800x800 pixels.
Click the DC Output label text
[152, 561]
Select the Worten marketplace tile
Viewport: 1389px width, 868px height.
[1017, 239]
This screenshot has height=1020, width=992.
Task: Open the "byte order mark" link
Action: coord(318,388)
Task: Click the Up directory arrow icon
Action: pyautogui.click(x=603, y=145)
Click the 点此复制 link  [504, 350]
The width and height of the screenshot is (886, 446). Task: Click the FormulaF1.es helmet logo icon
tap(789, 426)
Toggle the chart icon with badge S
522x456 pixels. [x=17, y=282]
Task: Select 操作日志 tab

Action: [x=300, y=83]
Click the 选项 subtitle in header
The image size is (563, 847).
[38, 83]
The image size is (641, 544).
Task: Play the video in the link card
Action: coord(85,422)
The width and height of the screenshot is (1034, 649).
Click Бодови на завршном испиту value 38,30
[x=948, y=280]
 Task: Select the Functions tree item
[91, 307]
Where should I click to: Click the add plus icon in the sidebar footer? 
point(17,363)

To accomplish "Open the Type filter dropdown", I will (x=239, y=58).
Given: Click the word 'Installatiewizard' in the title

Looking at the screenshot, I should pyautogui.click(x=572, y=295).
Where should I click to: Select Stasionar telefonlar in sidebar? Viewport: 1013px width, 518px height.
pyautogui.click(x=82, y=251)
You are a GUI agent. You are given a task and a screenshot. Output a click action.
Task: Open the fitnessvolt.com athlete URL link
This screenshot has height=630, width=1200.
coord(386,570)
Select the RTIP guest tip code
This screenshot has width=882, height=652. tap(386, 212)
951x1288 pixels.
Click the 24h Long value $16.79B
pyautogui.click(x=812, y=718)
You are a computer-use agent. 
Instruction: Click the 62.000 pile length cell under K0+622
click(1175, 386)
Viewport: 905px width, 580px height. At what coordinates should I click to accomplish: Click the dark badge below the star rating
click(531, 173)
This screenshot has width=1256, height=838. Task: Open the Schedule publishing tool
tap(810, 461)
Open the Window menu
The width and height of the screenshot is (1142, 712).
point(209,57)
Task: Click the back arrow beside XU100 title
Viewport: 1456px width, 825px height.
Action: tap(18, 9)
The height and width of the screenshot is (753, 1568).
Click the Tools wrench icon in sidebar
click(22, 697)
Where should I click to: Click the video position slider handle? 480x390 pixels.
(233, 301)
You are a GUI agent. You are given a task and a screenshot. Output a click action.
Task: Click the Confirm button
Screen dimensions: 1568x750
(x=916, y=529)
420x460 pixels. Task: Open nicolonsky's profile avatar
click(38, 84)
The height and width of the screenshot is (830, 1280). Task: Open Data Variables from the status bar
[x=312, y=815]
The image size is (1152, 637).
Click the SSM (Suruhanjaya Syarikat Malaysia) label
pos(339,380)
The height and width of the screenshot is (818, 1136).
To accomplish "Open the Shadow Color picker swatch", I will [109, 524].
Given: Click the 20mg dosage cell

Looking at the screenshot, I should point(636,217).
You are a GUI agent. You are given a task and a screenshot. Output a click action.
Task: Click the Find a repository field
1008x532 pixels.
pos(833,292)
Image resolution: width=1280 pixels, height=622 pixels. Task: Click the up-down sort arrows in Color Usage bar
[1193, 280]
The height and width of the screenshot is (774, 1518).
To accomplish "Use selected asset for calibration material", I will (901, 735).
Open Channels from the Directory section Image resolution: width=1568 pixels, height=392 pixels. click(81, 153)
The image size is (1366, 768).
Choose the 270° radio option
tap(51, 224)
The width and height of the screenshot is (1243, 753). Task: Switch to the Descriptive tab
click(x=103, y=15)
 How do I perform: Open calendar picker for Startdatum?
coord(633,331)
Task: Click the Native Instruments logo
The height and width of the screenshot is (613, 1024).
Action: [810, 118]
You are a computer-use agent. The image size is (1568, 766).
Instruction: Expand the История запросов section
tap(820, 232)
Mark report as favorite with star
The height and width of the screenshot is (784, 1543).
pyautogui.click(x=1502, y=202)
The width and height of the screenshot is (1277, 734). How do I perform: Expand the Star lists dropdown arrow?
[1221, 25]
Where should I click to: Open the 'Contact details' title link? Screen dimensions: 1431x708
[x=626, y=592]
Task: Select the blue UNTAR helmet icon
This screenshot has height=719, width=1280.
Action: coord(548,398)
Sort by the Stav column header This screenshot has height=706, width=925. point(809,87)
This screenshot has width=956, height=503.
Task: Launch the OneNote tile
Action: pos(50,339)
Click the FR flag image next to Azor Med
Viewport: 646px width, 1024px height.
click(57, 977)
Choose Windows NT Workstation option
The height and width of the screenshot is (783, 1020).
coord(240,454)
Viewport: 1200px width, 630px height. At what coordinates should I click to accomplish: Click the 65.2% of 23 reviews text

Brief -
What is needed is a word-for-word copy of all the records above.

Output for this task -
800x800 pixels.
Click the DC Output label text
[152, 561]
Select the Worten marketplace tile
Viewport: 1389px width, 868px height.
[1017, 239]
This screenshot has height=1020, width=992.
Task: Open the "byte order mark" link
Action: coord(318,388)
Task: Click the Up directory arrow icon
Action: pyautogui.click(x=603, y=145)
Click the 点此复制 link  [504, 350]
The width and height of the screenshot is (886, 446). Task: Click the FormulaF1.es helmet logo icon
tap(789, 426)
Toggle the chart icon with badge S
522x456 pixels. [x=17, y=282]
Task: Select 操作日志 tab

Action: [x=300, y=83]
Click the 选项 subtitle in header
The image size is (563, 847).
[38, 83]
The image size is (641, 544).
Task: Play the video in the link card
Action: coord(85,422)
The width and height of the screenshot is (1034, 649).
Click Бодови на завршном испиту value 38,30
[x=948, y=280]
 Task: Select the Functions tree item
[91, 307]
Where should I click to: Click the add plus icon in the sidebar footer? 
point(17,363)

To accomplish "Open the Type filter dropdown", I will (x=239, y=58).
Given: Click the word 'Installatiewizard' in the title

Looking at the screenshot, I should pyautogui.click(x=572, y=295).
Where should I click to: Select Stasionar telefonlar in sidebar? Viewport: 1013px width, 518px height.
pyautogui.click(x=82, y=251)
You are a GUI agent. You are given a task and a screenshot. Output a click action.
Task: Open the fitnessvolt.com athlete URL link
This screenshot has height=630, width=1200.
coord(386,570)
Select the RTIP guest tip code
This screenshot has width=882, height=652. tap(386, 212)
951x1288 pixels.
Click the 24h Long value $16.79B
pyautogui.click(x=812, y=718)
You are a computer-use agent. 
Instruction: Click the 62.000 pile length cell under K0+622
click(1175, 386)
Viewport: 905px width, 580px height. At what coordinates should I click to accomplish: Click the dark badge below the star rating
click(531, 173)
This screenshot has width=1256, height=838. Task: Open the Schedule publishing tool
tap(810, 461)
Open the Window menu
The width and height of the screenshot is (1142, 712).
point(209,57)
Task: Click the back arrow beside XU100 title
Viewport: 1456px width, 825px height.
Action: tap(18, 9)
The height and width of the screenshot is (753, 1568).
Click the Tools wrench icon in sidebar
click(22, 697)
Where should I click to: Click the video position slider handle? 480x390 pixels.
(233, 301)
You are a GUI agent. You are given a task and a screenshot. Output a click action.
Task: Click the Confirm button
Screen dimensions: 1568x750
(x=916, y=529)
420x460 pixels. Task: Open nicolonsky's profile avatar
click(38, 84)
The height and width of the screenshot is (830, 1280). Task: Open Data Variables from the status bar
[x=312, y=815]
The image size is (1152, 637).
Click the SSM (Suruhanjaya Syarikat Malaysia) label
pos(339,380)
The height and width of the screenshot is (818, 1136).
To accomplish "Open the Shadow Color picker swatch", I will [109, 524].
Given: Click the 20mg dosage cell

Looking at the screenshot, I should point(636,217).
You are a GUI agent. You are given a task and a screenshot. Output a click action.
Task: Click the Find a repository field
1008x532 pixels.
pos(833,292)
Image resolution: width=1280 pixels, height=622 pixels. Task: Click the up-down sort arrows in Color Usage bar
[1193, 280]
The height and width of the screenshot is (774, 1518).
To accomplish "Use selected asset for calibration material", I will (901, 735).
Open Channels from the Directory section Image resolution: width=1568 pixels, height=392 pixels. click(81, 153)
The image size is (1366, 768).
Choose the 270° radio option
tap(51, 224)
The width and height of the screenshot is (1243, 753). Task: Switch to the Descriptive tab
click(x=103, y=15)
 How do I perform: Open calendar picker for Startdatum?
coord(633,331)
Task: Click the Native Instruments logo
The height and width of the screenshot is (613, 1024).
Action: [810, 118]
You are a computer-use agent. The image size is (1568, 766).
Instruction: Expand the История запросов section
tap(820, 232)
Mark report as favorite with star
The height and width of the screenshot is (784, 1543).
pyautogui.click(x=1502, y=202)
The width and height of the screenshot is (1277, 734). How do I perform: Expand the Star lists dropdown arrow?
[1221, 25]
Where should I click to: Open the 'Contact details' title link? Screen dimensions: 1431x708
[x=626, y=592]
Task: Select the blue UNTAR helmet icon
This screenshot has height=719, width=1280.
Action: coord(548,398)
Sort by the Stav column header This screenshot has height=706, width=925. point(809,87)
This screenshot has width=956, height=503.
Task: Launch the OneNote tile
Action: pos(50,339)
Click the FR flag image next to Azor Med
Viewport: 646px width, 1024px height.
click(57, 977)
Choose Windows NT Workstation option
The height and width of the screenshot is (783, 1020).
coord(240,454)
Viewport: 1200px width, 630px height. At what coordinates should I click to accomplish: Click the 65.2% of 23 reviews text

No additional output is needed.